Nature Communications (Aug 2024)

Accurate prediction of protein function using statistics-informed graph networks

  • Yaan J. Jang,
  • Qi-Qi Qin,
  • Si-Yu Huang,
  • Arun T. John Peter,
  • Xue-Ming Ding,
  • Benoît Kornmann

DOI
https://doi.org/10.1038/s41467-024-50955-0
Journal volume & issue
Vol. 15, no. 1
pp. 1 – 12

Abstract

Read online

Abstract Understanding protein function is pivotal in comprehending the intricate mechanisms that underlie many crucial biological activities, with far-reaching implications in the fields of medicine, biotechnology, and drug development. However, more than 200 million proteins remain uncharacterized, and computational efforts heavily rely on protein structural information to predict annotations of varying quality.

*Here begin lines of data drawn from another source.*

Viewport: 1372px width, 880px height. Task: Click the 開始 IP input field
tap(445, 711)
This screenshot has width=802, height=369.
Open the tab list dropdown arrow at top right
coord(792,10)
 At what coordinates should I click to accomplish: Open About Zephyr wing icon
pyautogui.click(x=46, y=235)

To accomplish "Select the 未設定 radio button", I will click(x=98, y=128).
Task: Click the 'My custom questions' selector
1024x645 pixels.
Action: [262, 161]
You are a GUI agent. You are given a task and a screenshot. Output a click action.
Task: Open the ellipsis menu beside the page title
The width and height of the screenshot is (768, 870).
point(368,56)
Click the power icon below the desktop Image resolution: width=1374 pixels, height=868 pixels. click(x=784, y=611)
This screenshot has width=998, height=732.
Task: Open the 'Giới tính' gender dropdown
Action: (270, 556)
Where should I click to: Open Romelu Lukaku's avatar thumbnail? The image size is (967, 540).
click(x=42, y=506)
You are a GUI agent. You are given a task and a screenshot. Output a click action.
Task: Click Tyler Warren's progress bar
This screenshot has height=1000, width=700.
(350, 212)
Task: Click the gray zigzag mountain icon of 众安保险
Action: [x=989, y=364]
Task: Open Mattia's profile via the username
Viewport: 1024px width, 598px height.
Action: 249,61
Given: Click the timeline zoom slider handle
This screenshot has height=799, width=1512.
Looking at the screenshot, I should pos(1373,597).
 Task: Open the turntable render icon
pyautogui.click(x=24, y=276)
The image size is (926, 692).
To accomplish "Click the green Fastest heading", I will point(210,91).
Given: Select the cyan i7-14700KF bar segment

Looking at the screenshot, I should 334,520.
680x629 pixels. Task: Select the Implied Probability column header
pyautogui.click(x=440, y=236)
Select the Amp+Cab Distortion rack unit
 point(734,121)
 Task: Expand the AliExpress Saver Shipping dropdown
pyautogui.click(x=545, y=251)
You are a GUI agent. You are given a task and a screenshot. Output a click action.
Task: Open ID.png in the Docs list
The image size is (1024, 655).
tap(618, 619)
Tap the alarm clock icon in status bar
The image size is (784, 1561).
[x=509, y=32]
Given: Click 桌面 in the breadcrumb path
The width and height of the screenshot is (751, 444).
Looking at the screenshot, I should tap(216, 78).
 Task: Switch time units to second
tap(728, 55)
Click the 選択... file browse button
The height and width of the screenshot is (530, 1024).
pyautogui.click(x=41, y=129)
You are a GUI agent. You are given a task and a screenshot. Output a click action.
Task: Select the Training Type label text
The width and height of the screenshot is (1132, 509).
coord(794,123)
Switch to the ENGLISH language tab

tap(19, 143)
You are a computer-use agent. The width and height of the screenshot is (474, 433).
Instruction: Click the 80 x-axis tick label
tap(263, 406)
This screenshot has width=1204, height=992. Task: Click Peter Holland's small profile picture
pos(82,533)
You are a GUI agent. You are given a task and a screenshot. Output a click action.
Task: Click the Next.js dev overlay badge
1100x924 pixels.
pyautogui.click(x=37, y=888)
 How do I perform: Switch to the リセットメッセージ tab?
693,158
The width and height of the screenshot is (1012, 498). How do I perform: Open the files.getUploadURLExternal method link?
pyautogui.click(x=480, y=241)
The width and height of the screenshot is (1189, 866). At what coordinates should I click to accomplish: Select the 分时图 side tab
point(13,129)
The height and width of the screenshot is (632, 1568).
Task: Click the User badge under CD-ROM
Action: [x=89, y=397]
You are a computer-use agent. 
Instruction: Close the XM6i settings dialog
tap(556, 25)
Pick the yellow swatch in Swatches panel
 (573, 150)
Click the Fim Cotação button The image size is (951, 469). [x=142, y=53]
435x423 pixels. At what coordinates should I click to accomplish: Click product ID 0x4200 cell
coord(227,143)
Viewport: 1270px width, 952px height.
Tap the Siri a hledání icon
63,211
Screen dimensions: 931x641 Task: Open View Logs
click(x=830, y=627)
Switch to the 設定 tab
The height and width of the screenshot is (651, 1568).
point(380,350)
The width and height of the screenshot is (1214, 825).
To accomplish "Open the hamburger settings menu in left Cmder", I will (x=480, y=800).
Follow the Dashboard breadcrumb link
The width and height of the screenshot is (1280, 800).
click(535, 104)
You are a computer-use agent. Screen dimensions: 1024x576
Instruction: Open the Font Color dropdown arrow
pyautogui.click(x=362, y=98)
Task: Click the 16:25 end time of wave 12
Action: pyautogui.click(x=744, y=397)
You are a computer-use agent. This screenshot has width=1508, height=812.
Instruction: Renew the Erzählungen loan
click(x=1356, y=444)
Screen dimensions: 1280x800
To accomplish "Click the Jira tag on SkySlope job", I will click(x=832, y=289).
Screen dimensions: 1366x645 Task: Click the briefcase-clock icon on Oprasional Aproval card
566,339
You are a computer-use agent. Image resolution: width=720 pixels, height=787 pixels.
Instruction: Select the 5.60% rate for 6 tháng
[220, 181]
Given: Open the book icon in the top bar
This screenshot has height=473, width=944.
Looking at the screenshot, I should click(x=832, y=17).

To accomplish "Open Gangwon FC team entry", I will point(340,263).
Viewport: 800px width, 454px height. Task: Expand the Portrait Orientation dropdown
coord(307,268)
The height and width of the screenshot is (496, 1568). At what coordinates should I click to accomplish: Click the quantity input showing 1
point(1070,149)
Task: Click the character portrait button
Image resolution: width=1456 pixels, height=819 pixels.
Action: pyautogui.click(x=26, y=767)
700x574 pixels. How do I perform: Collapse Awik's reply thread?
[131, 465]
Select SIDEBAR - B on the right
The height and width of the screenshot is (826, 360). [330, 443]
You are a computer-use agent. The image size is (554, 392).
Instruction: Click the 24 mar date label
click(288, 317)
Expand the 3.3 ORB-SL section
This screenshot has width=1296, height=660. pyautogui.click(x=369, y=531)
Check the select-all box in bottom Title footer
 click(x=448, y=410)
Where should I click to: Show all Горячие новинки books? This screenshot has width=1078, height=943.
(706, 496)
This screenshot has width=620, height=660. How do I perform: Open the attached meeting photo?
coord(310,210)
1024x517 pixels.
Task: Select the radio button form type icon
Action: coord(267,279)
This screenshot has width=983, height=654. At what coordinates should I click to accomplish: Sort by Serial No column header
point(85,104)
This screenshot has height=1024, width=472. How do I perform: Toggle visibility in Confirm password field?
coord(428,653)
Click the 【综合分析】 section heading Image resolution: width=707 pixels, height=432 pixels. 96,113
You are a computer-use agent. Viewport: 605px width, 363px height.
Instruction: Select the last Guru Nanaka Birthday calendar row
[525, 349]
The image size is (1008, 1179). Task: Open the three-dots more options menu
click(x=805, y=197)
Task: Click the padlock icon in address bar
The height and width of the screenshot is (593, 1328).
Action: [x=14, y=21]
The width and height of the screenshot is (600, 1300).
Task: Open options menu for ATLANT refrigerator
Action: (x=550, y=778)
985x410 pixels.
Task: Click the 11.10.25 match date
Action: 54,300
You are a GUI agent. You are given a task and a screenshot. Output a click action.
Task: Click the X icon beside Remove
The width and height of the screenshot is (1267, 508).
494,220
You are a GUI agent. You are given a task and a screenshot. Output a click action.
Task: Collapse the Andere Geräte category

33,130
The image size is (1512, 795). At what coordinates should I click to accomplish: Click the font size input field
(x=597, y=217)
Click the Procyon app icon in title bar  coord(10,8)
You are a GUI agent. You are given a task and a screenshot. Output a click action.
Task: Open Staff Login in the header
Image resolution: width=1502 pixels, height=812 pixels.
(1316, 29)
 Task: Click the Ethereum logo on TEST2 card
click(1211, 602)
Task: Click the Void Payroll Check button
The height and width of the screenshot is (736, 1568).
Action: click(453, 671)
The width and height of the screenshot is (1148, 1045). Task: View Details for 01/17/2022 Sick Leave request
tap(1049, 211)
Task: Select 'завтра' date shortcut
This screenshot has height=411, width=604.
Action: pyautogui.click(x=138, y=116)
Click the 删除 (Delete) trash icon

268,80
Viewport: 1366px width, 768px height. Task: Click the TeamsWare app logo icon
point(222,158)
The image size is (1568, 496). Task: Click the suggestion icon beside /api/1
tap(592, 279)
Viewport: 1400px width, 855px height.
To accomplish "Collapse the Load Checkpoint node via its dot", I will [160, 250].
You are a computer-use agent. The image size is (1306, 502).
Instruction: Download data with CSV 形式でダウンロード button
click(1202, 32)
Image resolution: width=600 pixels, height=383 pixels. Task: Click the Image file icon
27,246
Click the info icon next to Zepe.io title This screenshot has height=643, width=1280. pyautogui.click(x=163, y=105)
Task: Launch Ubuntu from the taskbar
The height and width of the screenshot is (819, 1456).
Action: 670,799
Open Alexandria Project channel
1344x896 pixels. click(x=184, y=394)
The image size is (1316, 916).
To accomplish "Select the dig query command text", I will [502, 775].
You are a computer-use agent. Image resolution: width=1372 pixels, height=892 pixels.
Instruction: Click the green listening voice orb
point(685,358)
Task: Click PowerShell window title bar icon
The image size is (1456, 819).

Here, we present a method that utilizes statistics-informed graph networks to predict protein functions solely from its sequence. Our method inherently characterizes evolutionary signatures, allowing for a quantitative assessment of the significance of residues that carry out specific functions. PhiGnet not only demonstrates superior performance compared to alternative approaches but also narrows the sequence-function gap, even in the absence of structural information. Our findings indicate that applying deep learning to evolutionary data can highlight functional sites at the residue level, providing valuable support for interpreting both existing properties and new functionalities of proteins in research and biomedicine.